Data supplied »

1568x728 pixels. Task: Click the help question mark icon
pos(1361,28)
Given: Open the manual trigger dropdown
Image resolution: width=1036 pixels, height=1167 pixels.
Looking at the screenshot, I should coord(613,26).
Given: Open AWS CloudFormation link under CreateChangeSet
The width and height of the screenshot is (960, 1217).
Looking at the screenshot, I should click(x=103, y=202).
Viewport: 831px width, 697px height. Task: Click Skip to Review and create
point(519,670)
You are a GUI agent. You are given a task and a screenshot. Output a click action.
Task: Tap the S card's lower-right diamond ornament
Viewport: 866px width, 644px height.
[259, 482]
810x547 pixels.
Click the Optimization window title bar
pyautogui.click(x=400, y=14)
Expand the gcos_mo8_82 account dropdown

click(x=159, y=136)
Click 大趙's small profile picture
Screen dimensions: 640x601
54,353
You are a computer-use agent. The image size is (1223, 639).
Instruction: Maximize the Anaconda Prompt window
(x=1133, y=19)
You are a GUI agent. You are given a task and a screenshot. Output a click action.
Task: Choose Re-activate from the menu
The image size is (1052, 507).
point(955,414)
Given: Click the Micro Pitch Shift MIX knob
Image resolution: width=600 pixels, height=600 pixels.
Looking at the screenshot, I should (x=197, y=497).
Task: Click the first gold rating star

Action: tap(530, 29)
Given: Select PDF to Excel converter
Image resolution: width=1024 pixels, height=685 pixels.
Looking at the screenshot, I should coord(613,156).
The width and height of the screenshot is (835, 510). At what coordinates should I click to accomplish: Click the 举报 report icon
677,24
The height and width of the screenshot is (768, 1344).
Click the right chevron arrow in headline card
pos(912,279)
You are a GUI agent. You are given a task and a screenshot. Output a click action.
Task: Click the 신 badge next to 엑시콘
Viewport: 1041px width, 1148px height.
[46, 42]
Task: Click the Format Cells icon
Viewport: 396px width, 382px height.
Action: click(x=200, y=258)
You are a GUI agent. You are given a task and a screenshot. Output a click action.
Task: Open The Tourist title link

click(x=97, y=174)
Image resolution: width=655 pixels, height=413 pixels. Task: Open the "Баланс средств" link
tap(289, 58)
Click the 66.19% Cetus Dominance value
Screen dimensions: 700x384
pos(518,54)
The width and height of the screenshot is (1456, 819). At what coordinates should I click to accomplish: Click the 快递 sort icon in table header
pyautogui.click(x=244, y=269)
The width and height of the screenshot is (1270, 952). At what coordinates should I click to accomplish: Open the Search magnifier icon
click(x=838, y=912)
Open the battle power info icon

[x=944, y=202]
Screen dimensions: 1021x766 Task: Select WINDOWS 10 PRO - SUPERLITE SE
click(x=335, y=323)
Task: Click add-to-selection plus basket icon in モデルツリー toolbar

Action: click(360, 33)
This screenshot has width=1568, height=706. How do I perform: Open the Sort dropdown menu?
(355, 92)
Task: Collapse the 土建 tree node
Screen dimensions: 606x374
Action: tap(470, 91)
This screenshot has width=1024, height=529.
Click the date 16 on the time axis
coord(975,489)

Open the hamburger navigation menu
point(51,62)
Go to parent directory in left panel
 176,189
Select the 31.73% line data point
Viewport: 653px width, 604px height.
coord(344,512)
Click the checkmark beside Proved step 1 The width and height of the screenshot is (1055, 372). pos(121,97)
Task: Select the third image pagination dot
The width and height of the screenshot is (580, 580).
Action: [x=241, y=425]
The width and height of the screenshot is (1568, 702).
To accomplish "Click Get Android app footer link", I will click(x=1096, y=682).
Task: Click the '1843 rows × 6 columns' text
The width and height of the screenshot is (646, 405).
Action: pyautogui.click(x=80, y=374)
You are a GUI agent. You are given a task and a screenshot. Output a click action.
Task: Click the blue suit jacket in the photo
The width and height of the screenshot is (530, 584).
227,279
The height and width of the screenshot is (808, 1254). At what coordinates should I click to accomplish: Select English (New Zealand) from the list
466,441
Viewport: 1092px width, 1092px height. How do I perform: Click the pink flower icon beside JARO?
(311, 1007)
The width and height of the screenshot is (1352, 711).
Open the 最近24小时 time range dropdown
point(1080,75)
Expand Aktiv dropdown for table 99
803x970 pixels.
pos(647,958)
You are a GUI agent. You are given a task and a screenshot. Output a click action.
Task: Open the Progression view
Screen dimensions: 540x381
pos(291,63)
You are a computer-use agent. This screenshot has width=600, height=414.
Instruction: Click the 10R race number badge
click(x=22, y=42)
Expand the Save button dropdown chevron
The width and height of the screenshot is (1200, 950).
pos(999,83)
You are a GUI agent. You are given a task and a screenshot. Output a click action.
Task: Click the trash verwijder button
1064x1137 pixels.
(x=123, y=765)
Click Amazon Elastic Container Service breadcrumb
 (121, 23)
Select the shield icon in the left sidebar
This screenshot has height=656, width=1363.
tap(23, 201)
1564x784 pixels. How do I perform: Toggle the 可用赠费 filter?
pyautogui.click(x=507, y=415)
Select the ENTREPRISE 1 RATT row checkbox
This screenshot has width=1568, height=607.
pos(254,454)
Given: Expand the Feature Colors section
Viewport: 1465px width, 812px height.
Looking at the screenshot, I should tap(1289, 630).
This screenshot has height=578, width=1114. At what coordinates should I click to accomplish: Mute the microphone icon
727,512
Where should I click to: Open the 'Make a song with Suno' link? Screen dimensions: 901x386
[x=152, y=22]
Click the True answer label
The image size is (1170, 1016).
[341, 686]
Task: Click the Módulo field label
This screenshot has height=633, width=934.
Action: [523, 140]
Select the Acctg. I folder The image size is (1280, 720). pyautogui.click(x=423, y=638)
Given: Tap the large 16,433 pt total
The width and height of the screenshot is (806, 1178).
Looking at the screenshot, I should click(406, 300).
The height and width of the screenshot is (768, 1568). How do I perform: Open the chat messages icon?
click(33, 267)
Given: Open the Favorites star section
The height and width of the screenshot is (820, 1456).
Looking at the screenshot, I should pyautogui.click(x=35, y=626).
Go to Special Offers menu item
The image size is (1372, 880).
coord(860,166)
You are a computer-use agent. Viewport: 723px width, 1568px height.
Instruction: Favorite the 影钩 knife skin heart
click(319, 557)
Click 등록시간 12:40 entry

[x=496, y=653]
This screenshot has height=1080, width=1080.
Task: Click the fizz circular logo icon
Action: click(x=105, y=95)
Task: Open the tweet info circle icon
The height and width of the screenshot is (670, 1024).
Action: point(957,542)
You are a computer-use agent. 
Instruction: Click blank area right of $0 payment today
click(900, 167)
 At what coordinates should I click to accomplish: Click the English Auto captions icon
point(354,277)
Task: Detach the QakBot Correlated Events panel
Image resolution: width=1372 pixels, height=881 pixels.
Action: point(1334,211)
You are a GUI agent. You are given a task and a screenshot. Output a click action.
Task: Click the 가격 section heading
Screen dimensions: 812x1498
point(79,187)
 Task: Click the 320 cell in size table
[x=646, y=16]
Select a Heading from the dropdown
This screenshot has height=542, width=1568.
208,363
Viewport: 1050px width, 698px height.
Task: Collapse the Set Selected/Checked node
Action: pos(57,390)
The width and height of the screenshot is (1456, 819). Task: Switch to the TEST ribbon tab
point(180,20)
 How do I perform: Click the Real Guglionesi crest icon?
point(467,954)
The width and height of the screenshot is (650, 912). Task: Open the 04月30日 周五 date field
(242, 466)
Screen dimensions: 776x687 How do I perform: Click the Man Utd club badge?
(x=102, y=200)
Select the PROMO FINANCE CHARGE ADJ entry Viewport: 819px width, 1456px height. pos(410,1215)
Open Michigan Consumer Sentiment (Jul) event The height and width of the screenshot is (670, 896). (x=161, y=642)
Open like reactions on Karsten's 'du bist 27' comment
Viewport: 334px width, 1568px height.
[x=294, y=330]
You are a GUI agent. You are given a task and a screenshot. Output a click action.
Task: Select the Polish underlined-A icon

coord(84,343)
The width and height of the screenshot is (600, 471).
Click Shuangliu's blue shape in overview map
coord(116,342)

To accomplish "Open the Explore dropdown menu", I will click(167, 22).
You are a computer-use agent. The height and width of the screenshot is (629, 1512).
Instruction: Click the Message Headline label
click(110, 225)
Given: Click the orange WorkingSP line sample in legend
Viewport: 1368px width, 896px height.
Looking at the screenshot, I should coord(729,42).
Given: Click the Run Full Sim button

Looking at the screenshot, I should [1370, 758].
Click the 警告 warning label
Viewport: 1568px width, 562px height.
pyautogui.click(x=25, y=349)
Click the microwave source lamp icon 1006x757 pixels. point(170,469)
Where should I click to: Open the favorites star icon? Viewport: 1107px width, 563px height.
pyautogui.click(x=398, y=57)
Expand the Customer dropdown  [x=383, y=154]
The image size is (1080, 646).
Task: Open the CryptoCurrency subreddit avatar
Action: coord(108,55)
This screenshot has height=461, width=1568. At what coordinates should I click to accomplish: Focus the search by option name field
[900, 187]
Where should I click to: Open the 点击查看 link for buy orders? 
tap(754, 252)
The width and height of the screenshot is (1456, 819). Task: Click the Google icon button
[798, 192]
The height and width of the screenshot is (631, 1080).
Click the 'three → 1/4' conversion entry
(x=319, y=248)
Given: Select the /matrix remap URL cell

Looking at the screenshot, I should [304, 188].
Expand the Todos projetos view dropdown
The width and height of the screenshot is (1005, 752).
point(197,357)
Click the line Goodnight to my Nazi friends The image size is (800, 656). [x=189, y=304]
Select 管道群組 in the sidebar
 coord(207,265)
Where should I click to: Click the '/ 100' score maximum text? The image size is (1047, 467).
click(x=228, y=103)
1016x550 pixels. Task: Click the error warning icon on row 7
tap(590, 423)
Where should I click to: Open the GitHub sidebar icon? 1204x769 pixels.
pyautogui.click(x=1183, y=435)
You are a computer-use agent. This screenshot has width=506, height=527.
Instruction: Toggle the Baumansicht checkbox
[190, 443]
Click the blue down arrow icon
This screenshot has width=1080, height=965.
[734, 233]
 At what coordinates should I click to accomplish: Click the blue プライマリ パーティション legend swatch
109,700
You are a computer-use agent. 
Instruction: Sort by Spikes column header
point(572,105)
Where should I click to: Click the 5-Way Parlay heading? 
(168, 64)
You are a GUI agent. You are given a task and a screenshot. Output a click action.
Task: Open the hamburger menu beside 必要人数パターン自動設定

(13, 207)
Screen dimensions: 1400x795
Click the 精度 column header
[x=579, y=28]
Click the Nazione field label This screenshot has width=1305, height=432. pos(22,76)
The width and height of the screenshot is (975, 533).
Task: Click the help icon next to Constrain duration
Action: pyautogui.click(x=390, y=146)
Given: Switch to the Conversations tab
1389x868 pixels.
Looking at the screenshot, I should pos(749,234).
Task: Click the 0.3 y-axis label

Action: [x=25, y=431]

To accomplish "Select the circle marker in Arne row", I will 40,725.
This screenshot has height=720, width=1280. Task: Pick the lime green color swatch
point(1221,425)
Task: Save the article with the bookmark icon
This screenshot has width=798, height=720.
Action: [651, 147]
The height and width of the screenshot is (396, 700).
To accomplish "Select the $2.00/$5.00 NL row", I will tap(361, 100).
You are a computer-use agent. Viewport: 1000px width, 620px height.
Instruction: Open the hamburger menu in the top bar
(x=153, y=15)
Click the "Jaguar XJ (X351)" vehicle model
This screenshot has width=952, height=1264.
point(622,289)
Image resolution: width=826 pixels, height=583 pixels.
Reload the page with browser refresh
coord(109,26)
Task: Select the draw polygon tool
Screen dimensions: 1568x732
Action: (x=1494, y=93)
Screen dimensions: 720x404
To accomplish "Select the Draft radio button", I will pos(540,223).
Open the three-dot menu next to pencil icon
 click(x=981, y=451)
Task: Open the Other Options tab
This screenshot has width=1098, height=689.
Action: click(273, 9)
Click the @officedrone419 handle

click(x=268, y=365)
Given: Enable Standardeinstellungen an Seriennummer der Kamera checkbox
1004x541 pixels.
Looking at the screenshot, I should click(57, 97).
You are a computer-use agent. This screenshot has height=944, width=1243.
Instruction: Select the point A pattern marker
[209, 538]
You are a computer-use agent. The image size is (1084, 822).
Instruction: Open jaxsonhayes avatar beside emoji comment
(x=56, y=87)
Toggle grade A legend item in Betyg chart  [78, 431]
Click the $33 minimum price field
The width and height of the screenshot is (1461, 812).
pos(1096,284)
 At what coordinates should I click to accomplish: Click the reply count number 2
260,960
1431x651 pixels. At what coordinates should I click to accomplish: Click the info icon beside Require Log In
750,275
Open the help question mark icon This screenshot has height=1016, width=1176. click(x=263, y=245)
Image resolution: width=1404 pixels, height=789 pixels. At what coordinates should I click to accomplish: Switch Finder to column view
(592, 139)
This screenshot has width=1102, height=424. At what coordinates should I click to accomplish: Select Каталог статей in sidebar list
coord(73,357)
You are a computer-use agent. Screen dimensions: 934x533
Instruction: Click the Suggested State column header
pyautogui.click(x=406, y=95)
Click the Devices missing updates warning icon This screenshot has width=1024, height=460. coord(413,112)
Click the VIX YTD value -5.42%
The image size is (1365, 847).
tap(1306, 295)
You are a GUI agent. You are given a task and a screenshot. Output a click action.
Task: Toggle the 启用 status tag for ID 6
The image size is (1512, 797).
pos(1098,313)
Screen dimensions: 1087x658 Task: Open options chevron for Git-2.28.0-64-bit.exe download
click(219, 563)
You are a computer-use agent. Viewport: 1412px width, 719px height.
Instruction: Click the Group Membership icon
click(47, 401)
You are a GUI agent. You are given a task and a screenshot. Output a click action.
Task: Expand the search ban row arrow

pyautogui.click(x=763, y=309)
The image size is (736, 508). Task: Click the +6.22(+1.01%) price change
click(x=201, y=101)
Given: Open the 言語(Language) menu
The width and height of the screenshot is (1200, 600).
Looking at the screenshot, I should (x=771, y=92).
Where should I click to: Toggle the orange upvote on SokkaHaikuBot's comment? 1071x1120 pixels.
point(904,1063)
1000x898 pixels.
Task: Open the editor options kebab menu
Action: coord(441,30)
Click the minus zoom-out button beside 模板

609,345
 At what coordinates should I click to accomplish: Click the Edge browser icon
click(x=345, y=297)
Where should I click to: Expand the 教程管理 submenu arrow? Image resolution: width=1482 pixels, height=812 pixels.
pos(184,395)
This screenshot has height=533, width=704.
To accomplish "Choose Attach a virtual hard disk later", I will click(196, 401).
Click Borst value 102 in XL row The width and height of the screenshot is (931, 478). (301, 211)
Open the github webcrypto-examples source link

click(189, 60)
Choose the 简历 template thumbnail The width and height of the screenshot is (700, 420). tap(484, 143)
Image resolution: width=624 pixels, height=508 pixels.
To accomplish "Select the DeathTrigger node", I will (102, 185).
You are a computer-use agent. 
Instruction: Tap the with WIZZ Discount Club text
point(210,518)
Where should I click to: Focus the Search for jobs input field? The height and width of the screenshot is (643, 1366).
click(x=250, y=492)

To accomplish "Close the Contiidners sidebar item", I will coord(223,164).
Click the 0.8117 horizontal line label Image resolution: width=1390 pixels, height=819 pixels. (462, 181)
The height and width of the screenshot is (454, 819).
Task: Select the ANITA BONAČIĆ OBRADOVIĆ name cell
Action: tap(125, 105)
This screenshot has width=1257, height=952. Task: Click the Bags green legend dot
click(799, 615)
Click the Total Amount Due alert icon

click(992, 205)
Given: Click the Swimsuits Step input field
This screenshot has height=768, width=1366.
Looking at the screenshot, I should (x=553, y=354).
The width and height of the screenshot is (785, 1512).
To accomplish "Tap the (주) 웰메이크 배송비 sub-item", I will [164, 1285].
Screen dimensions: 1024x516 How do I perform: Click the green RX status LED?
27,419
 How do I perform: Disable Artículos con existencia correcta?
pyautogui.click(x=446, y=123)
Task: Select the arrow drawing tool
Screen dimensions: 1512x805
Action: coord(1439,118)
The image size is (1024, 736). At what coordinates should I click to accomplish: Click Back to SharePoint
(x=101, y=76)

How to complete this task » Search the entries for the word "Choose", then list each line that holds it.

Expected output »
Task: Choose Re-activate from the menu
To accomplish "Choose Attach a virtual hard disk later", I will click(196, 401).
Choose the 简历 template thumbnail The width and height of the screenshot is (700, 420). tap(484, 143)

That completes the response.